Breastfeeding in Public – The Debate

The debate on public breastfeeding tends to spark controversy. Opposers find it to be off-putting and inconsiderate. Mothers and supporters of public breastfeeding are often emphatic about the benefits. Supporters contend that it’s not only the best start in their child’s development, but also supports the bond between mother and baby.

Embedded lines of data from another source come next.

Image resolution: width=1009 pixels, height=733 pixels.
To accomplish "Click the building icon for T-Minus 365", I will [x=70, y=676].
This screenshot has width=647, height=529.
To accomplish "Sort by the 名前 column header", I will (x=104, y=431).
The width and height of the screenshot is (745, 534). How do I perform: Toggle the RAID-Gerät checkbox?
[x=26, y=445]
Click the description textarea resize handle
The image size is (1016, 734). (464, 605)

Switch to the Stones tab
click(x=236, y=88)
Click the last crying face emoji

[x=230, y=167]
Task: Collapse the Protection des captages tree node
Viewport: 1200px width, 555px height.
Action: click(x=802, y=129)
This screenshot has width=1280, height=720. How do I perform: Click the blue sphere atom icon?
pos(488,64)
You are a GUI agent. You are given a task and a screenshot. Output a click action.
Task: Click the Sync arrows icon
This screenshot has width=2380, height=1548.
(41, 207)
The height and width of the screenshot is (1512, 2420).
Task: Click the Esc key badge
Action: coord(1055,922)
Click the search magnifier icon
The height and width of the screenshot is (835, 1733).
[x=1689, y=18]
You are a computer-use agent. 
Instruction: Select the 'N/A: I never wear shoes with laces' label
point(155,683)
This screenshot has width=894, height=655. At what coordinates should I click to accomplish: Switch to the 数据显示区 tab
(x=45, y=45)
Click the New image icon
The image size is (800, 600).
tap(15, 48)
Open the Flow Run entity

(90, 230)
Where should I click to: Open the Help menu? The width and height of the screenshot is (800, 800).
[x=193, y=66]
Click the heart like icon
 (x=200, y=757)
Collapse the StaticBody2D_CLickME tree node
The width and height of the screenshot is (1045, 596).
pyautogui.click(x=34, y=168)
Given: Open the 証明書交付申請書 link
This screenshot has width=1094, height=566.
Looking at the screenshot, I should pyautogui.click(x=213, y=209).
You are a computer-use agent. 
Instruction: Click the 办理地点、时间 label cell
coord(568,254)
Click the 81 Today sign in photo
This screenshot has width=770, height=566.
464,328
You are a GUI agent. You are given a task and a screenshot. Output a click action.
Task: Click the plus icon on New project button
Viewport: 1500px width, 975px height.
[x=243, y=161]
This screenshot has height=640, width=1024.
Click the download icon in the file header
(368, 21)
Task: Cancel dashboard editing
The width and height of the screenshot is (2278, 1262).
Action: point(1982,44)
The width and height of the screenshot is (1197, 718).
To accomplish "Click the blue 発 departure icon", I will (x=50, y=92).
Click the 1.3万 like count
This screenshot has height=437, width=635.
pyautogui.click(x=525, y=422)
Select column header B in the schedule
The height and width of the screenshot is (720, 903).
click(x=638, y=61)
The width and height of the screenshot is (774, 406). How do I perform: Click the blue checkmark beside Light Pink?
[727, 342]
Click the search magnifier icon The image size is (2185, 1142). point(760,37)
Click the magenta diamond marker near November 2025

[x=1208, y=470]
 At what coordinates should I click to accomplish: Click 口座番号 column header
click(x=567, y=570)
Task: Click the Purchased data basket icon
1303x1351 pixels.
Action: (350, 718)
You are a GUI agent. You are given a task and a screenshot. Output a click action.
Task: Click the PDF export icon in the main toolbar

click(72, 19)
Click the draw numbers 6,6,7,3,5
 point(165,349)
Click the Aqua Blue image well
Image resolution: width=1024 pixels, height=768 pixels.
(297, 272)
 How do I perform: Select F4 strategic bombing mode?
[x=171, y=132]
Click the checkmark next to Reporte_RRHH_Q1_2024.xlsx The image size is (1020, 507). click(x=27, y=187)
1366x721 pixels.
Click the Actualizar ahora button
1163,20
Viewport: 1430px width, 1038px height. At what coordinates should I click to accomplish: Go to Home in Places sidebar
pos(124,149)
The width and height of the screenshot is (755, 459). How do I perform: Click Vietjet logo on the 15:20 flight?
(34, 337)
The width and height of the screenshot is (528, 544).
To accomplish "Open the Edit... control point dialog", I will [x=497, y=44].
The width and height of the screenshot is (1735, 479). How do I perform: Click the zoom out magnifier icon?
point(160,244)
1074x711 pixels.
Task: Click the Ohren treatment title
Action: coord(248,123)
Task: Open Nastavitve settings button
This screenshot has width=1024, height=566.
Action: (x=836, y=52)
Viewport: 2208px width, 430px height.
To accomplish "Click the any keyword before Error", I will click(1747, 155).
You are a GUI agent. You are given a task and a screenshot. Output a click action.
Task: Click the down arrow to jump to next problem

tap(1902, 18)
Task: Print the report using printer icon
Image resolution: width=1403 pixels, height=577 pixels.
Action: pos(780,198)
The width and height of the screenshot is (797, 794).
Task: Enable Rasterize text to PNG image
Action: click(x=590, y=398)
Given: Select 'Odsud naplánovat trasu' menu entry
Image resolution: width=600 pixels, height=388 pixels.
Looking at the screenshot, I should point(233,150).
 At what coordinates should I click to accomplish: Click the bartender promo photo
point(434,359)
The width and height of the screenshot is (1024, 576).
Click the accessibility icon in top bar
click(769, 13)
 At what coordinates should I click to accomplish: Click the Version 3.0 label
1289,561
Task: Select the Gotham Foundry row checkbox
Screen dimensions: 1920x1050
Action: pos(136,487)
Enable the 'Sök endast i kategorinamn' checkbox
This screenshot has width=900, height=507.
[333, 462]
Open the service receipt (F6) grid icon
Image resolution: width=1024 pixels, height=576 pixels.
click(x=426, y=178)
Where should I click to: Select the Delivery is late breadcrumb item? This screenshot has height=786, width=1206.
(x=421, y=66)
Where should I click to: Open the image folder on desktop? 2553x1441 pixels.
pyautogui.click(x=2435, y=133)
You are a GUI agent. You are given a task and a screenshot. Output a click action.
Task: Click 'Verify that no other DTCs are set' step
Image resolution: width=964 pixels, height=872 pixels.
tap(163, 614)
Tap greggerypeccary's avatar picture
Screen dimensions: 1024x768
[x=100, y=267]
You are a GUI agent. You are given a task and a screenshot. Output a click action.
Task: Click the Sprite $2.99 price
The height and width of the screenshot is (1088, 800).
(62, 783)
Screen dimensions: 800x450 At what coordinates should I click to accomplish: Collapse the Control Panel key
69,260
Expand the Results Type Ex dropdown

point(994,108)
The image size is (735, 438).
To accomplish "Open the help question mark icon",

Many mothers who decide to breastfeed in public argue that as the process is so natural and key to the health of new born children, it shouldn’t be considered offensive in any way. Opposers argue that urination and sex are also natural processes which remain inappropriate in the public eye. Much of the issue with public breastfeeding centres on sexualisation of the female breasts. Which leads some to consider it to be a matter of indecent exposure. We’re used to western media using breasts as a sex symbol. And so, it is easy to understand where the connection to sex derives from. However, many argue that to remove breastfeeding from the public eye will only further the disassociation of breasts from nurturing. Consequently, furthering the association between the breasts and sex. Many contend that to re-enforce the actual anatomical purpose of breasts, breastfeeding should be a more common public practice.

Some who oppose breastfeeding in public feel that mothers can cover their breast with a blanket while their child feeds. However, some argue that adults don’t eat with a blanket over their head and nor should a new born baby. Moreover, many find that covering up infers an inherent level of shame in breastfeeding.

Breastfeeding in Restaurants

The argument intensifies when questioning whether mothers should breastfeed openly in restaurants. Opposers of public breastfeeding find that it is incredibly off-putting to them. Supporters contend that infant children cannot withstand any long lengths of time without feeding. Therefore, to ban it would make it more difficult for mothers of infants to eat out. While some argue that restrooms should be used to breastfeed, it is understandable why this might not be appealing to mothers. New born children are more prone to illnesses, and so eating around by bacteria can be harmful.

In many cases infants don’t like to feed from a bottle, and so this is not always an option for mothers. While those against public breastfeeding often feel that they have a lot of alternatives to offer mothers, they are not always possible. Those who support it don’t see why alternatives are necessary when a simple, natural process is available.